The secondary aim of this study was to examine the relationships among hypothermic circulatory arrest time, cardiopulmonary bypass time, and selective cerebral perfusion time with long-term postoperative neurocognitive function,
as assessed by this novel testing method.
Methods: Three hundred patients who had undergone cardiac and/or proximal aortic surgery with cardiopulmonary bypass (n = 207), thoracic aortic surgery with hypothermic circulatory arrest (n = 67), or thoracic aortic surgery with www.selleckchem.com/products/riociguat-bay-63-2521.html hypothermic circulatory arrest and selective cerebral perfusion (n = 26) within the previous 6 years underwent Internet-based neurocognitive assessment.
Results: The duration of hypothermic circulatory arrest was negatively associated with processing speed scores and memory scores; arrest duration greater than 21 to 24 minutes was negatively associated with response speed scores. These associations were independent of time since surgery, age at testing, and educational level. Neither cardiopulmonary bypass duration nor selective cerebral perfusion duration was associated with test score results.
Conclusions: This study demonstrated the practicality of long-term neurocognitive
assessment of patients who have undergone cardiac and thoracic aortic surgery by means of Internet-based computerized testing. Furthermore, there was a negative association between the duration of intraoperative hypothermic circulatory arrest and long-term postoperative neurocognitive function R406 concentration that needs further examination in prospective studies. (J Thorac Cardiovasc Surg 2011;141:777-81)”

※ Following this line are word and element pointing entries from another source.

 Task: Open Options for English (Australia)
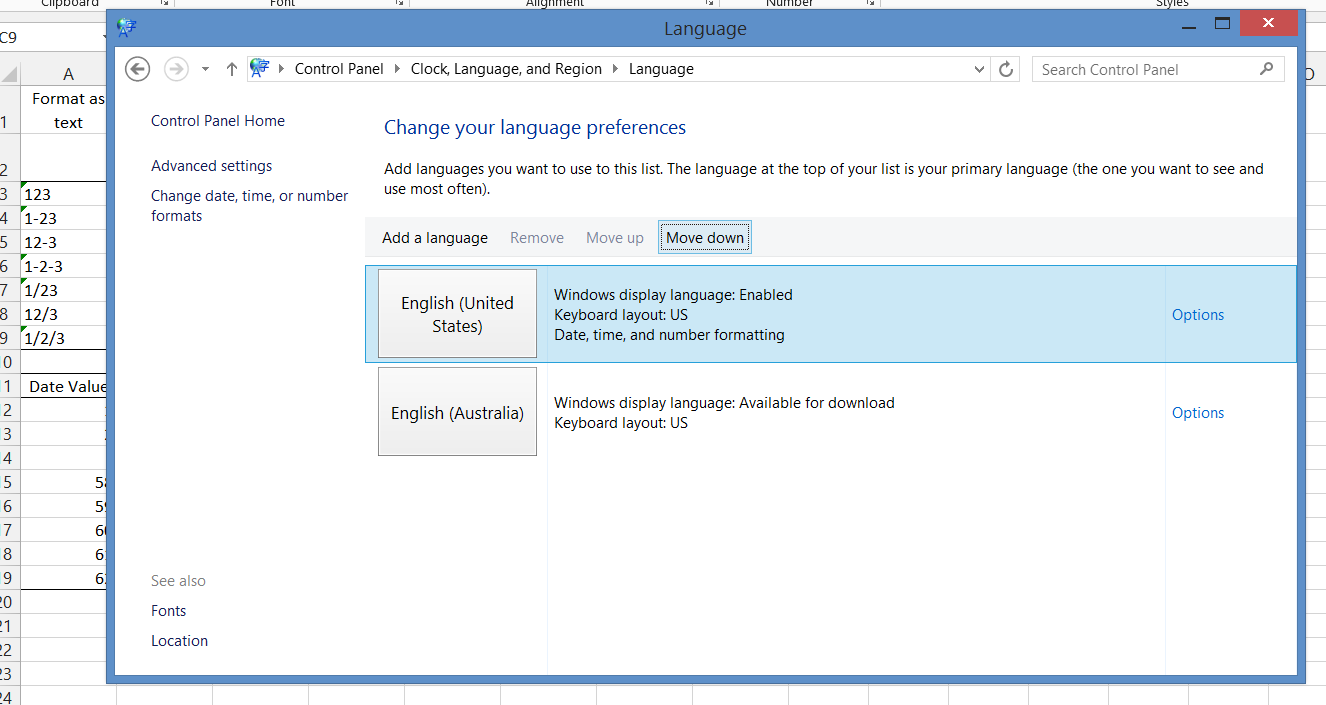(1197, 413)
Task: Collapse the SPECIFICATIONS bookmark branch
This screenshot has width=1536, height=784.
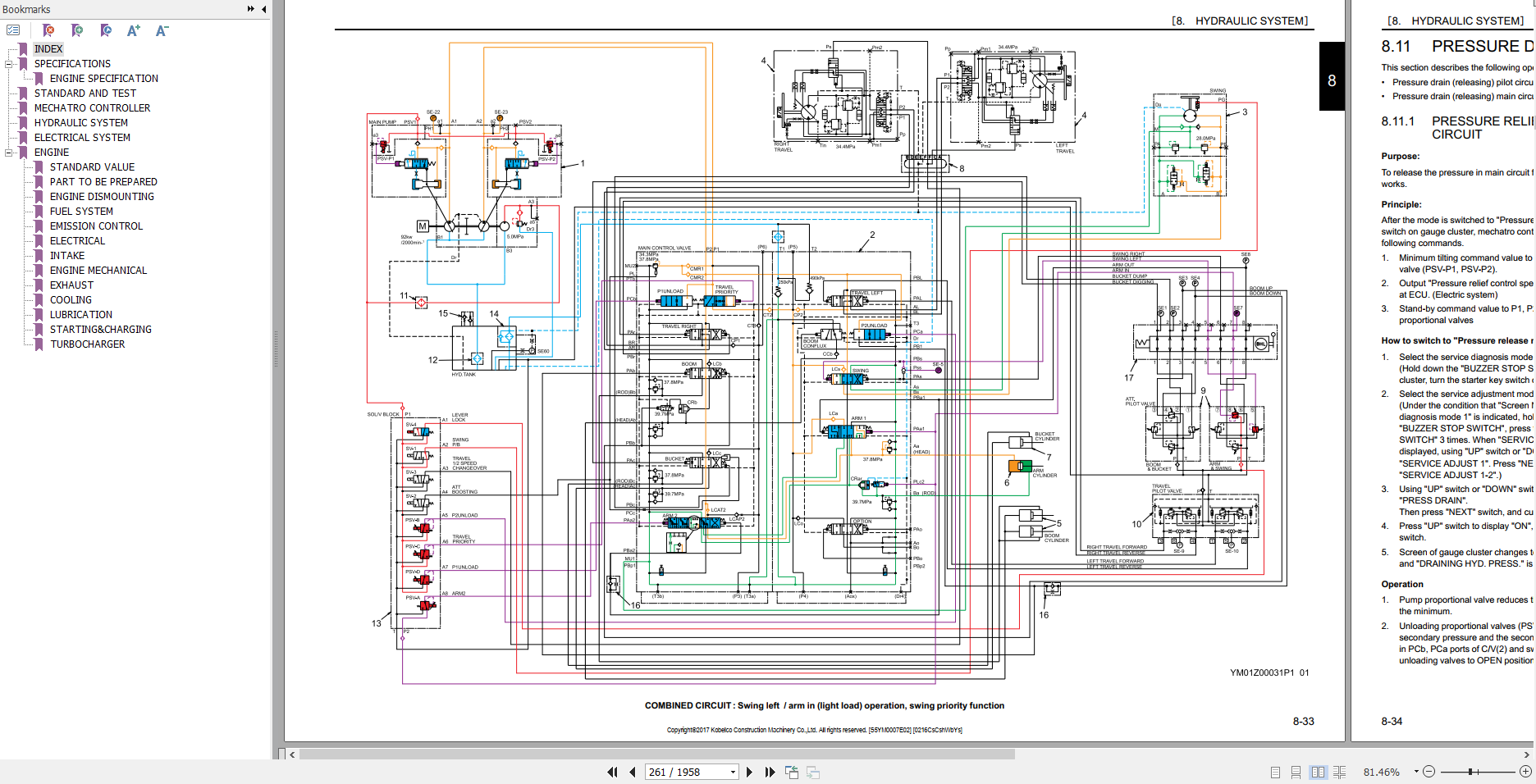Action: pos(9,64)
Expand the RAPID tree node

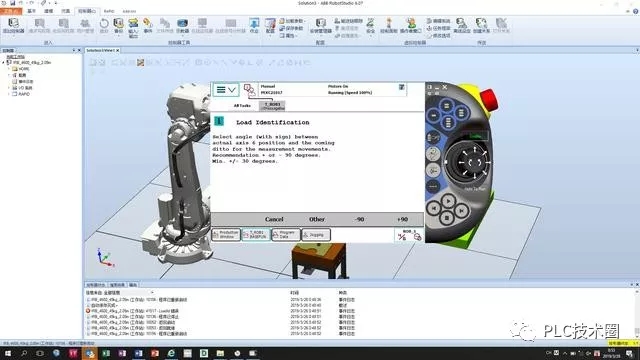[x=9, y=94]
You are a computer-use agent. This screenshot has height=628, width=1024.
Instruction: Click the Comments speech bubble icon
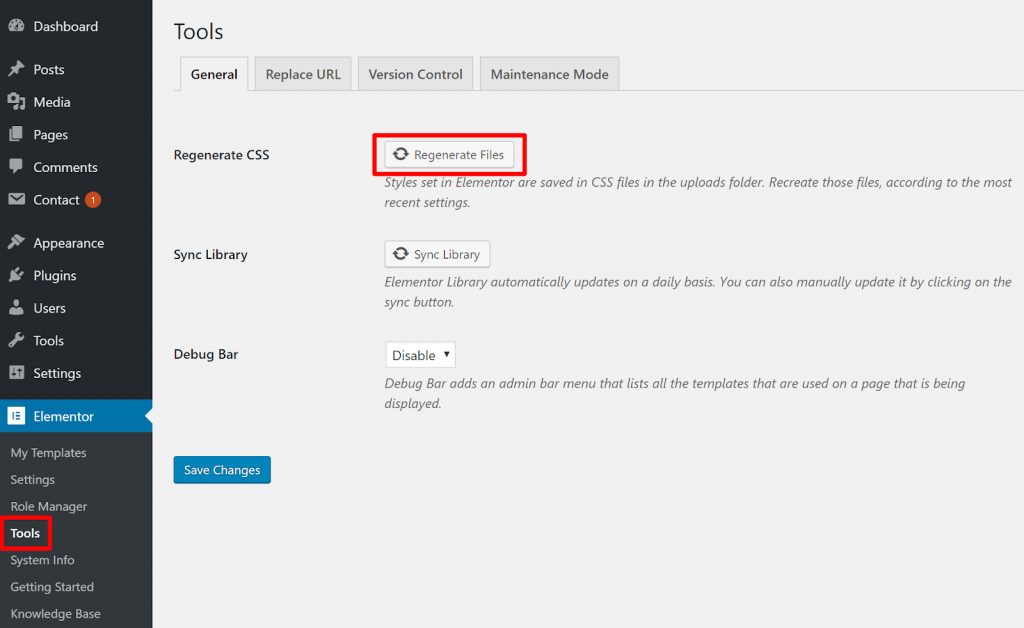16,167
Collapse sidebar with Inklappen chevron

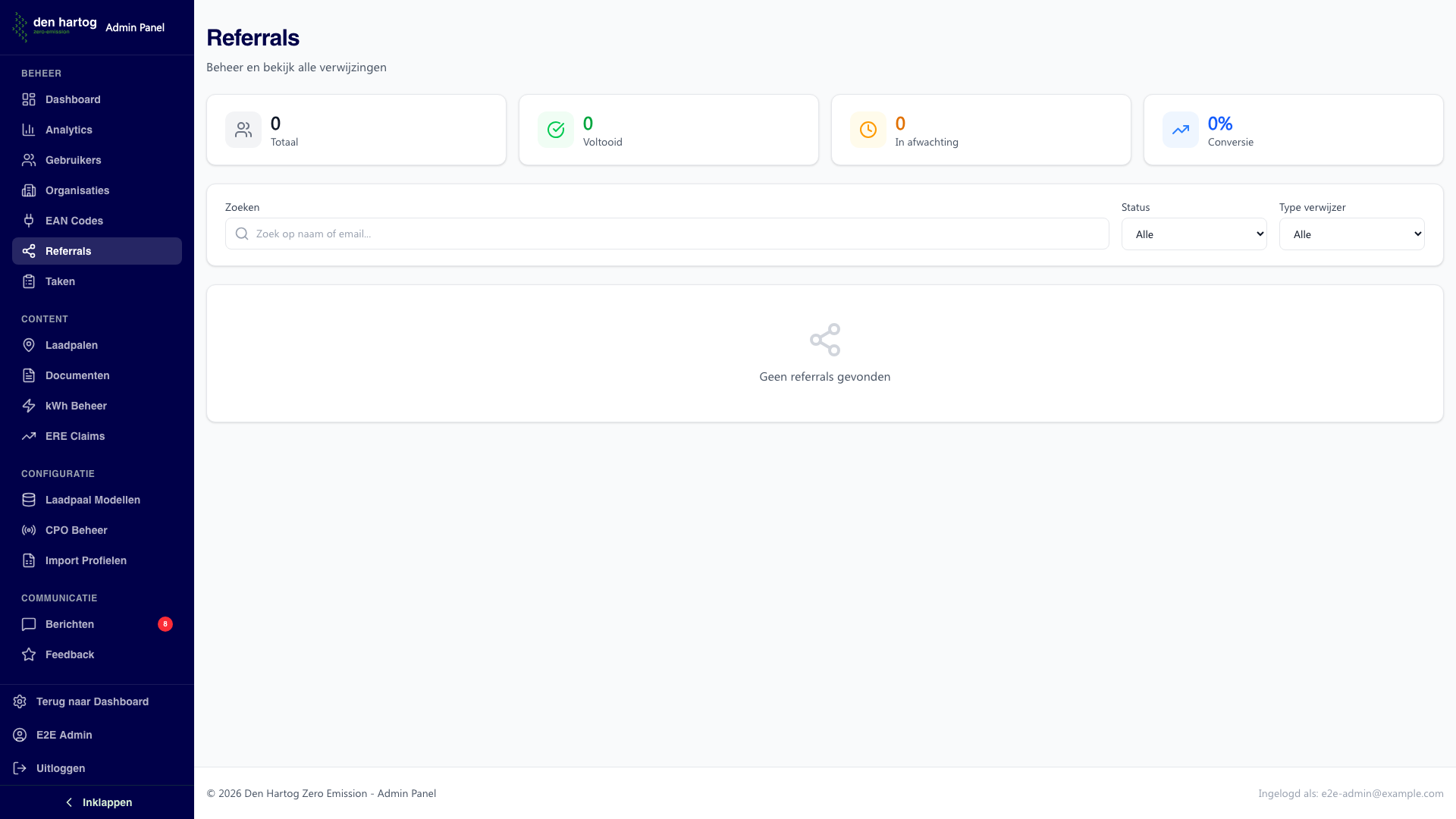point(70,802)
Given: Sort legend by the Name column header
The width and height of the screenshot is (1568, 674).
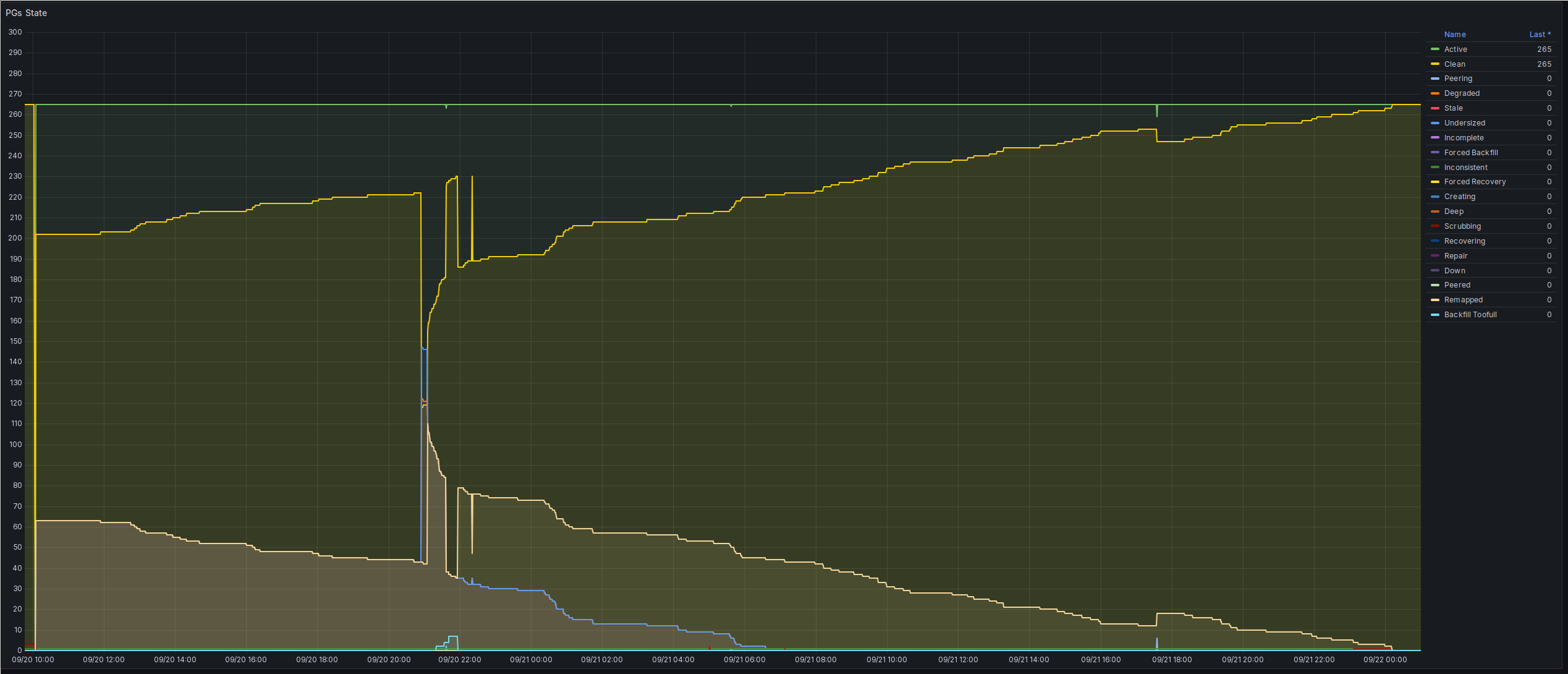Looking at the screenshot, I should (1454, 35).
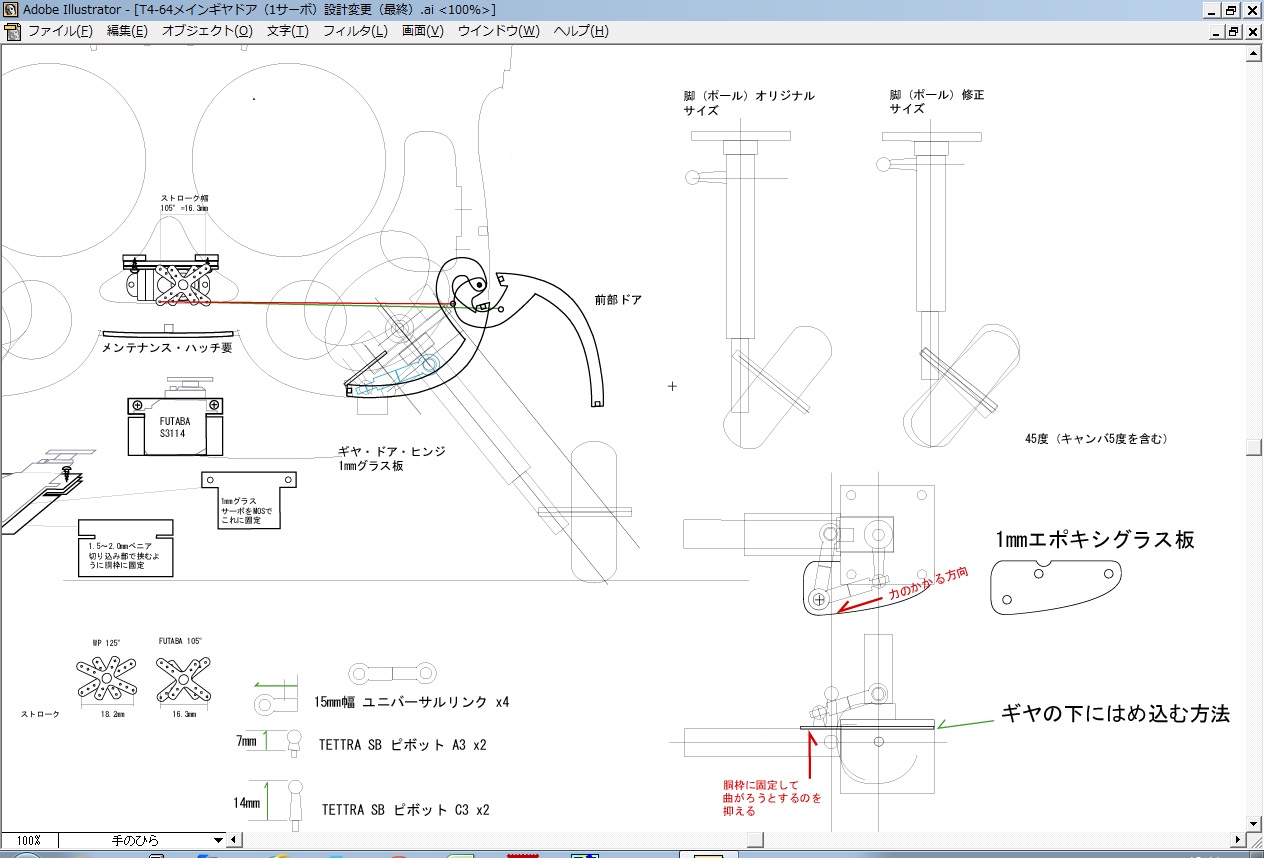
Task: Click the document icon left of ファイル
Action: pyautogui.click(x=12, y=31)
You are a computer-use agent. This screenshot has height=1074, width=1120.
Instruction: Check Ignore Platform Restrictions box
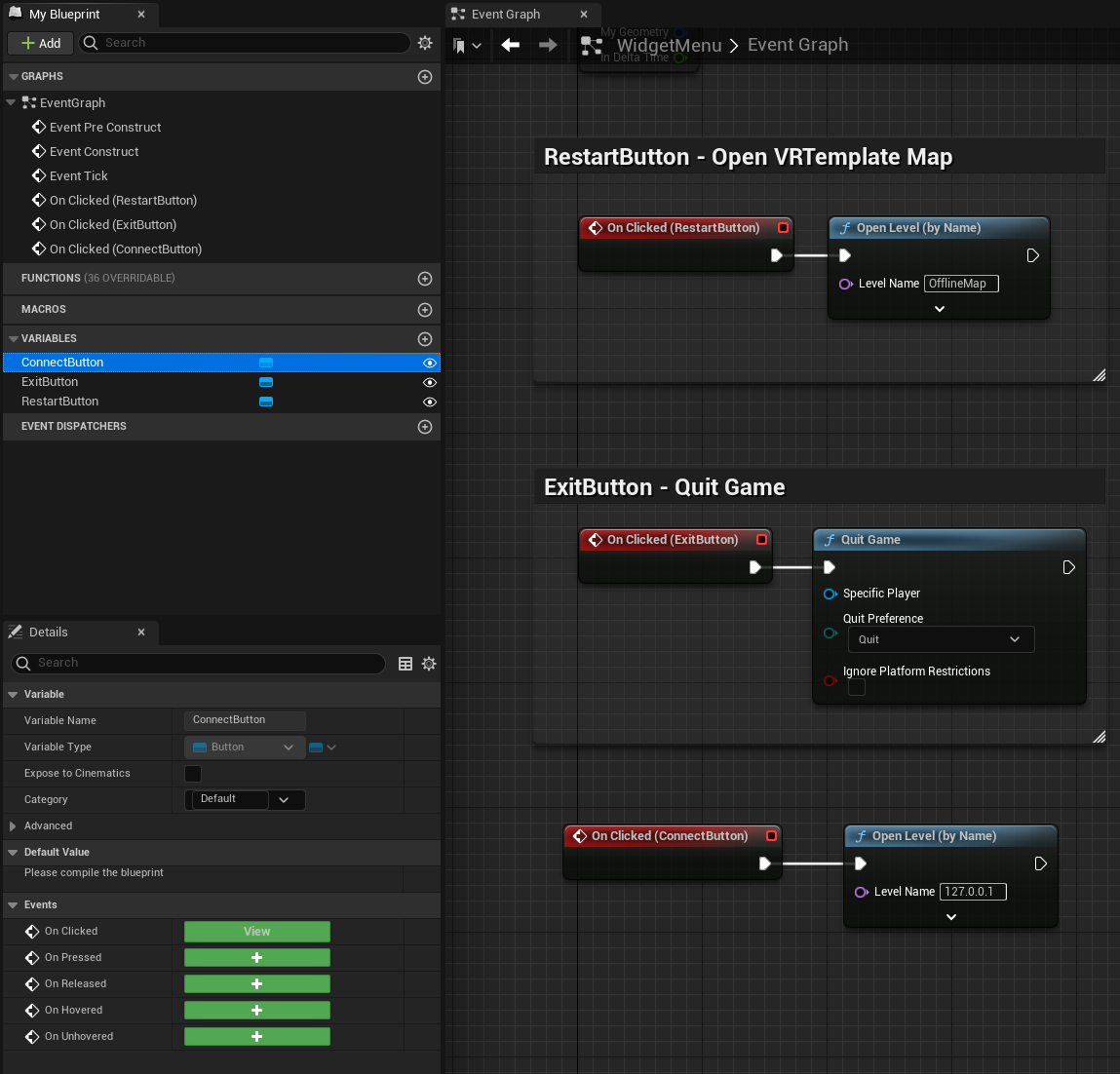click(857, 688)
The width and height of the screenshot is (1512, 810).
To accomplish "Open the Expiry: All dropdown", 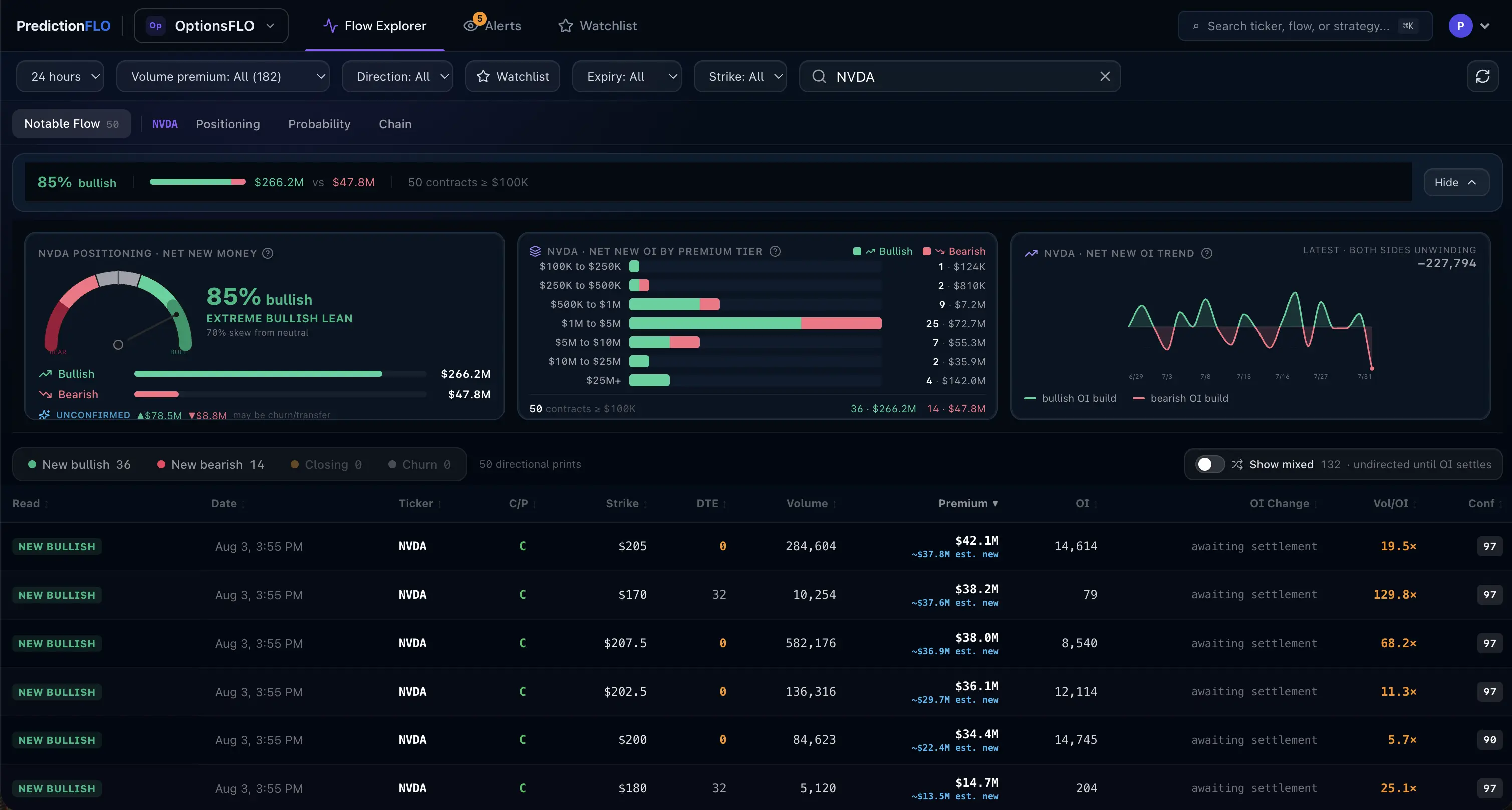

“The toxicity of amyloid beta (A beta) is highly associated Forskolin mouse with Alzheimer’s disease (AD), which has a high incidence in elderly people worldwide. While the current treatment for moderate and severe AD includes blockage of the N-methyl-D-aspartate receptor (NMDAR), the molecular mechanisms of its effect are still
poorly understood. Herein, we report that a single i.p. administration of the selective and competitive (NMDAR) antagonist LY235959 reduced A beta neurotoxicity by preventing the down-regulation of glial glutamate transporters (glutamate-aspartate transporter (GLAST) and glutamate transporter-1 (GLT-1)), the decrease in glutamate uptake, and the production of reactive oxygen species (ROS) induced by A beta(1-40). Importantly, the blockage of NMDAR restored the A beta(1-40)-induced synaptic dysfunction and cognitive impairment. However, LY235959 failed to prevent the inflammatory response associated with A beta(1-40) treatment. Altogether, our data indicate that the acute administration of A beta promotes oxidative stress, a decrease in glutamate transporter expression, and neurotoxicity. Our results reinforce the idea that NMDAR plays a critical regulatory action in A beta toxicity and they provide further pre-clinical evidence for the potential role of the selective and competitive NMDAR antagonists in the treatment of AD. (C) 2011 IBRO. Published by Elsevier Ltd.